## ASSIGNMENT
Return the data below exactly, stopping after the line with "Switch to the Tags".
─── ENTRIES PROVIDED
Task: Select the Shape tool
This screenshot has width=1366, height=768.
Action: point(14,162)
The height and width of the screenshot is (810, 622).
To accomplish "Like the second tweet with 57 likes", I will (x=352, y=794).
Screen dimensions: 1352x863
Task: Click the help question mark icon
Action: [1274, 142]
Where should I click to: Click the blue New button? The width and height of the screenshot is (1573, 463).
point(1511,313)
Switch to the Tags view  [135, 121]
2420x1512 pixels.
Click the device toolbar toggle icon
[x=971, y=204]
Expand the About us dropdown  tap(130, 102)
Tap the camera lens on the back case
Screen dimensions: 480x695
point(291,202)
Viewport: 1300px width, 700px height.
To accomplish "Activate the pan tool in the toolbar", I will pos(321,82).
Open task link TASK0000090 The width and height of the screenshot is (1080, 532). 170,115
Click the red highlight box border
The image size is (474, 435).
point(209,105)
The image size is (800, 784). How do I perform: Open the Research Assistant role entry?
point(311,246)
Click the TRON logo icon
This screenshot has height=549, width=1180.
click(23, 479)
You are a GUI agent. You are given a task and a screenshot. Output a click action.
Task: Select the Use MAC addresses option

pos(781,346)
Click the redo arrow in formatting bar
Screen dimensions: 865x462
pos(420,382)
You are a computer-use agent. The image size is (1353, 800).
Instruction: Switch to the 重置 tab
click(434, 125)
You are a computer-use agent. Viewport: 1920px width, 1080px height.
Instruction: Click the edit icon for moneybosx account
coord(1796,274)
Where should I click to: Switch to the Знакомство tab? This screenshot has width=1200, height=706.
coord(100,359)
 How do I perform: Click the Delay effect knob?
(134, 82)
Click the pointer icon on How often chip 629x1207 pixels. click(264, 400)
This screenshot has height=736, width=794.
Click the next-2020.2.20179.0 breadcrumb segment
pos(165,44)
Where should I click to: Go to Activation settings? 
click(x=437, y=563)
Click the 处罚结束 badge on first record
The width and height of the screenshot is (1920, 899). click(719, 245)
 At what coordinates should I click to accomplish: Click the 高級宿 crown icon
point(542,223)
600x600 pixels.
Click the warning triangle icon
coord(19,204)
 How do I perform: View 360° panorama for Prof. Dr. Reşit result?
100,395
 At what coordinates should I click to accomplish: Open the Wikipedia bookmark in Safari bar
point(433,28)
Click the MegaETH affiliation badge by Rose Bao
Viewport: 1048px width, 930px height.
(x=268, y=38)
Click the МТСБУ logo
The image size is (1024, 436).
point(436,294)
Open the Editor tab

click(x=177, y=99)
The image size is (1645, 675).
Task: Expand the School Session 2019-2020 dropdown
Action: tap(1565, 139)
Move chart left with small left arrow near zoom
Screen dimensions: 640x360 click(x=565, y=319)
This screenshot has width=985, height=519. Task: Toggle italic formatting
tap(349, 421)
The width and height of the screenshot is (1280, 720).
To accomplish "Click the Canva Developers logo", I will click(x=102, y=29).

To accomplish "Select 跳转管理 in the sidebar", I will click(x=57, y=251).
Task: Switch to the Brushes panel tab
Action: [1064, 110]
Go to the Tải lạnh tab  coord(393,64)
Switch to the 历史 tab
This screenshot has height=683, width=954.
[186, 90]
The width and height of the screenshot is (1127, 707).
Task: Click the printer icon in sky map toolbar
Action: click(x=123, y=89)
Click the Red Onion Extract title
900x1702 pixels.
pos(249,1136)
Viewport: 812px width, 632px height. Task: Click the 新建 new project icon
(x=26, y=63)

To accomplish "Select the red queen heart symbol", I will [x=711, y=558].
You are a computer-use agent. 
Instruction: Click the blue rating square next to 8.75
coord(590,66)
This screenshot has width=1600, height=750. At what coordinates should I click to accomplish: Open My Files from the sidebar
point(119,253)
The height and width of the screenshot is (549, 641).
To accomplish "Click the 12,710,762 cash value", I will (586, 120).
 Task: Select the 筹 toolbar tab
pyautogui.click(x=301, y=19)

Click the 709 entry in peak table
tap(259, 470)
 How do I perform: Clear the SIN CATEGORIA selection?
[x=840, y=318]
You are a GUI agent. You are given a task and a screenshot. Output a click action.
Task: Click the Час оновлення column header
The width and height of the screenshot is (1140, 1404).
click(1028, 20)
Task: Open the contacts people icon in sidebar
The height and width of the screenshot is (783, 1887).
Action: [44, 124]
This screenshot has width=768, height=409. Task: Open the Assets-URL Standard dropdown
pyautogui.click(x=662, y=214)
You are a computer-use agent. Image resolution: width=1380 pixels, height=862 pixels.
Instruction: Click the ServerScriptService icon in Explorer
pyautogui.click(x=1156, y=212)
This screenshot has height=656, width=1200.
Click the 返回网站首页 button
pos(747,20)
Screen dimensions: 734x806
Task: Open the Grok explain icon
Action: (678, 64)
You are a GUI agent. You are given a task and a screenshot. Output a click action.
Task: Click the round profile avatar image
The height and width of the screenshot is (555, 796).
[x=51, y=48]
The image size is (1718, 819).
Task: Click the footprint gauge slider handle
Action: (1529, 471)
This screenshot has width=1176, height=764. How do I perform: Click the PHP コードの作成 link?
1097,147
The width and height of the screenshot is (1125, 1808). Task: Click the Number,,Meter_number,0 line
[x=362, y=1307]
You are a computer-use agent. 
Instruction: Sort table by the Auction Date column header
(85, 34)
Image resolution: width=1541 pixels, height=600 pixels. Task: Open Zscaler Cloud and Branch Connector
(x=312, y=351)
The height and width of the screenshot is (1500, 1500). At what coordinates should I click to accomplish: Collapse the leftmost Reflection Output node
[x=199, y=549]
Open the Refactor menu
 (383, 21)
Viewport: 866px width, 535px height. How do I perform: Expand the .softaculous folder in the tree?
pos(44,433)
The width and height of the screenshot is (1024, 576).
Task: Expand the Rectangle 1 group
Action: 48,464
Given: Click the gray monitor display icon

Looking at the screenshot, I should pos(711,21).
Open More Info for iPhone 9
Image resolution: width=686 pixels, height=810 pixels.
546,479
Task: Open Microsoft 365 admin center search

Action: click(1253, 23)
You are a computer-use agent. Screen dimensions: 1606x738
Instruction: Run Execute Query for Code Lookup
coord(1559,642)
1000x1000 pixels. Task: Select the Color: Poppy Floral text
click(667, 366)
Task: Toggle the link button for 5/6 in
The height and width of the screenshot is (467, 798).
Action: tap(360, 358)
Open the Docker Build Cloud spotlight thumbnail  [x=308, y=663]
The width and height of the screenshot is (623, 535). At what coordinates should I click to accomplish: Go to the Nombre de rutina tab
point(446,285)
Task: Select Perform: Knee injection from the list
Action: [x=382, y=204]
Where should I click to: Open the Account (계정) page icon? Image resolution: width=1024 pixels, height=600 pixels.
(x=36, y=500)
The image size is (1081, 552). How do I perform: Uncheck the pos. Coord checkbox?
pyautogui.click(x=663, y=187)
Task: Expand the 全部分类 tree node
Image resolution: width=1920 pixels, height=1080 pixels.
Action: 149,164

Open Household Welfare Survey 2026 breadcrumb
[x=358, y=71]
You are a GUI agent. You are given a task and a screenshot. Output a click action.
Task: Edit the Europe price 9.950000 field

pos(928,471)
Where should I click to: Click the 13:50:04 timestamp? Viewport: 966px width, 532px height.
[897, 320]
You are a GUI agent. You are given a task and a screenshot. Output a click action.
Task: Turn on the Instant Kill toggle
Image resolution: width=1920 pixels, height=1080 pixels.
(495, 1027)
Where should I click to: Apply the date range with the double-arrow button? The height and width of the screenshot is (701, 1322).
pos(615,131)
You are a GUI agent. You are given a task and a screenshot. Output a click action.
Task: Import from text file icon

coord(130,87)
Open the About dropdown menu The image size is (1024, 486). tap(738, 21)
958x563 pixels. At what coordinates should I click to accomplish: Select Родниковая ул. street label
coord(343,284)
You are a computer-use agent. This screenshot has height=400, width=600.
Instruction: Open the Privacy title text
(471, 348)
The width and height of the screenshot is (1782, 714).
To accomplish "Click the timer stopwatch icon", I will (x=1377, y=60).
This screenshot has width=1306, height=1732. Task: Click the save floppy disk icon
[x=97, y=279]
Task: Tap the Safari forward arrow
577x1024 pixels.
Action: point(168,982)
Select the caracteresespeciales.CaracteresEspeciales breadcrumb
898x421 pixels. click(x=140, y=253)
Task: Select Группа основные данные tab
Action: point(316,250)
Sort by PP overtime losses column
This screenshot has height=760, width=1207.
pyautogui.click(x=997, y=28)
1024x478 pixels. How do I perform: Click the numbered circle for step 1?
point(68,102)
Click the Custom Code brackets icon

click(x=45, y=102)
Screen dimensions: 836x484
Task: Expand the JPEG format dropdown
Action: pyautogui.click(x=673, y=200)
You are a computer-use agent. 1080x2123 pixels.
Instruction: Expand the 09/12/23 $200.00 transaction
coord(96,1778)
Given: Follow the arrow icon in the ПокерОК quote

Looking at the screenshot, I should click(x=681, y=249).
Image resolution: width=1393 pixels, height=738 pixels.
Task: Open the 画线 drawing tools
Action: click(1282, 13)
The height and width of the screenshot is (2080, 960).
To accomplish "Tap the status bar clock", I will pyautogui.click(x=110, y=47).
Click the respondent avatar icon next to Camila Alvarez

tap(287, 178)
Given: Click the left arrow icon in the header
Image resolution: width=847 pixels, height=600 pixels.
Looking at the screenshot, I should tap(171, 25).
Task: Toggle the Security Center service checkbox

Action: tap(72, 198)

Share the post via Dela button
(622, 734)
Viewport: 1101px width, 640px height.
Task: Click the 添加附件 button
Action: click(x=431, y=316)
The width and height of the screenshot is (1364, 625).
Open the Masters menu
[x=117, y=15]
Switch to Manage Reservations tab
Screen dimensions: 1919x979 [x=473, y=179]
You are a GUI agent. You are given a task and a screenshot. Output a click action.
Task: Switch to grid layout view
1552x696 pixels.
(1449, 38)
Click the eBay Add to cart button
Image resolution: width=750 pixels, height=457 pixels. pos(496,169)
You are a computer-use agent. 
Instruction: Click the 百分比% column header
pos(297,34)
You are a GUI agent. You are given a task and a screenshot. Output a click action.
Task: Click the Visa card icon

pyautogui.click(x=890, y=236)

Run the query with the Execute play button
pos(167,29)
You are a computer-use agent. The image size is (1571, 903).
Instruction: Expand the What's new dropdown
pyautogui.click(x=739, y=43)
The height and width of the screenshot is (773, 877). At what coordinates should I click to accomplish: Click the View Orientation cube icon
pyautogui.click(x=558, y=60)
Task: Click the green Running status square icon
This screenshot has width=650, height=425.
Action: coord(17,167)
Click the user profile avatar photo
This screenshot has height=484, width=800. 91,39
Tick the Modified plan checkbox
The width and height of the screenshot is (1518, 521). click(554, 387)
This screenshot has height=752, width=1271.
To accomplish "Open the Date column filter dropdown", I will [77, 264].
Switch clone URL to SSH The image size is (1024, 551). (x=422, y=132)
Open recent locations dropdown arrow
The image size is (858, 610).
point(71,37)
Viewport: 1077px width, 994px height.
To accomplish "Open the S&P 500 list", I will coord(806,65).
──────
## ANSWER TO THIS EXERCISE
Task: Select the Shape tool
This screenshot has width=1366, height=768.
Action: point(14,162)
The height and width of the screenshot is (810, 622).
To accomplish "Like the second tweet with 57 likes", I will (x=352, y=794).
Screen dimensions: 1352x863
Task: Click the help question mark icon
Action: [1274, 142]
Where should I click to: Click the blue New button? The width and height of the screenshot is (1573, 463).
point(1511,313)
Switch to the Tags view  [135, 121]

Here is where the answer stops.